Hey friend! This problem wants us to find out what value the whole expression $(x^{4}-3 x)(x^{2}+5 x+3)$ gets super, super close to when 'x' gets super close to -1.

Here’s how we can solve it, step-by-step:

1. **Break it Apart with the Product Law:**
First, we have two groups of numbers being multiplied together: $(x^{4}-3 x)$ and $(x^{2}+5 x+3)$. A cool rule for limits, called the **Product Law**, says that if you want to find the limit of two things multiplied together, you can find the limit of each one separately and then multiply those answers!
So, we can write it like this:
$\lim _{x \rightarrow-1}\left(x^{4}-3 x\right)\left(x^{2}+5 x+3\right)$
$= \left( \lim _{x \rightarrow-1} (x^{4}-3 x) \right) \cdot \left( \lim _{x \rightarrow-1} (x^{2}+5 x+3) \right)$ (This uses the Product Law for Limits!)

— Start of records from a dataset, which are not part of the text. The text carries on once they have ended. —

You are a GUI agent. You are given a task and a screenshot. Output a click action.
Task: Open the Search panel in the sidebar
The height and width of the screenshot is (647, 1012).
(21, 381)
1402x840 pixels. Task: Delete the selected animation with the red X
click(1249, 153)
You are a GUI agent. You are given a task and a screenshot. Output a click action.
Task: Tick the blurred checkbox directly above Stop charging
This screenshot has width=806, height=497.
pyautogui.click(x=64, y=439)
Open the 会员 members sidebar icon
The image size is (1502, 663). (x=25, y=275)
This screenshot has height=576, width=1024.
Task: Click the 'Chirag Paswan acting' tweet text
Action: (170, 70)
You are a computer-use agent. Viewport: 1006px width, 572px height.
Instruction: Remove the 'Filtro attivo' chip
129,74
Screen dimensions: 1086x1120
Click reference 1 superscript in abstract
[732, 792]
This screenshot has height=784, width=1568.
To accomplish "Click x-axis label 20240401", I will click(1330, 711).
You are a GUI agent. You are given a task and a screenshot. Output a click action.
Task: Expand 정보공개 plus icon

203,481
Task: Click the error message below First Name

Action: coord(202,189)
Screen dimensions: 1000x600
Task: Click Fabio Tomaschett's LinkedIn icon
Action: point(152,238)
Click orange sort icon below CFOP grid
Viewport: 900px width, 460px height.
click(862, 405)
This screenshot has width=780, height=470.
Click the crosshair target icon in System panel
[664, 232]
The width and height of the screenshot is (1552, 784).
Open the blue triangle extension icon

2. **Solve the First Part: $\lim _{x \rightarrow-1} (x^{4}-3 x)$**
* This part has a subtraction. The **Difference Law for Limits** tells us we can take the limit of each piece and then subtract them:
$= \lim _{x \rightarrow-1} x^{4} - \lim _{x \rightarrow-1} 3 x$
* For the $\lim _{x \rightarrow-1} 3x$ part, the **Constant Multiple Law** says if there's a number (like 3) multiplying 'x', you can pull that number outside the limit:
$= \lim _{x \rightarrow-1} x^{4} - 3 \cdot \lim _{x \rightarrow-1} x$
* Now, for terms like $\lim _{x \rightarrow-1} x^{4}$ and $\lim _{x \rightarrow-1} x$, we can just plug in the number -1 for 'x'. This is basically the **Power Law for Limits**.
$= (-1)^4 - 3 \cdot (-1)$
* Let's do the math for this part:
$= 1 - (-3)$
$= 1 + 3 = 4$
So, the first part's limit is 4.

3. **Solve the Second Part: $\lim _{x \rightarrow-1} (x^{2}+5 x+3)$**
* This part has additions. The **Sum Law for Limits** lets us take the limit of each piece and then add them up:
$= \lim _{x \rightarrow-1} x^{2} + \lim _{x \rightarrow-1} 5 x + \lim _{x \rightarrow-1} 3$
* Again, use the **Constant Multiple Law** for $\lim _{x \rightarrow-1} 5x$. For $\lim _{x \rightarrow-1} 3$, if it's just a number (a constant), its limit is just that number itself (the **Constant Law for Limits**). And use the **Power Law** for the $x^2$ and $x$ terms.
$= (-1)^2 + 5 \cdot (-1) + 3$
* Let's do the math for this part:
$= 1 + (-5) + 3$
$= 1 - 5 + 3$
$= -4 + 3 = -1$
So, the second part's limit is -1.

4. **Put It All Back Together:**
Remember how we said we could just multiply the limits of the two parts?
We found the limit of the first part was 4, and the limit of the second part was -1.
So, the final answer is:
$4 \cdot (-1) = -4$

It's like solving a big puzzle by breaking it into smaller, easier pieces!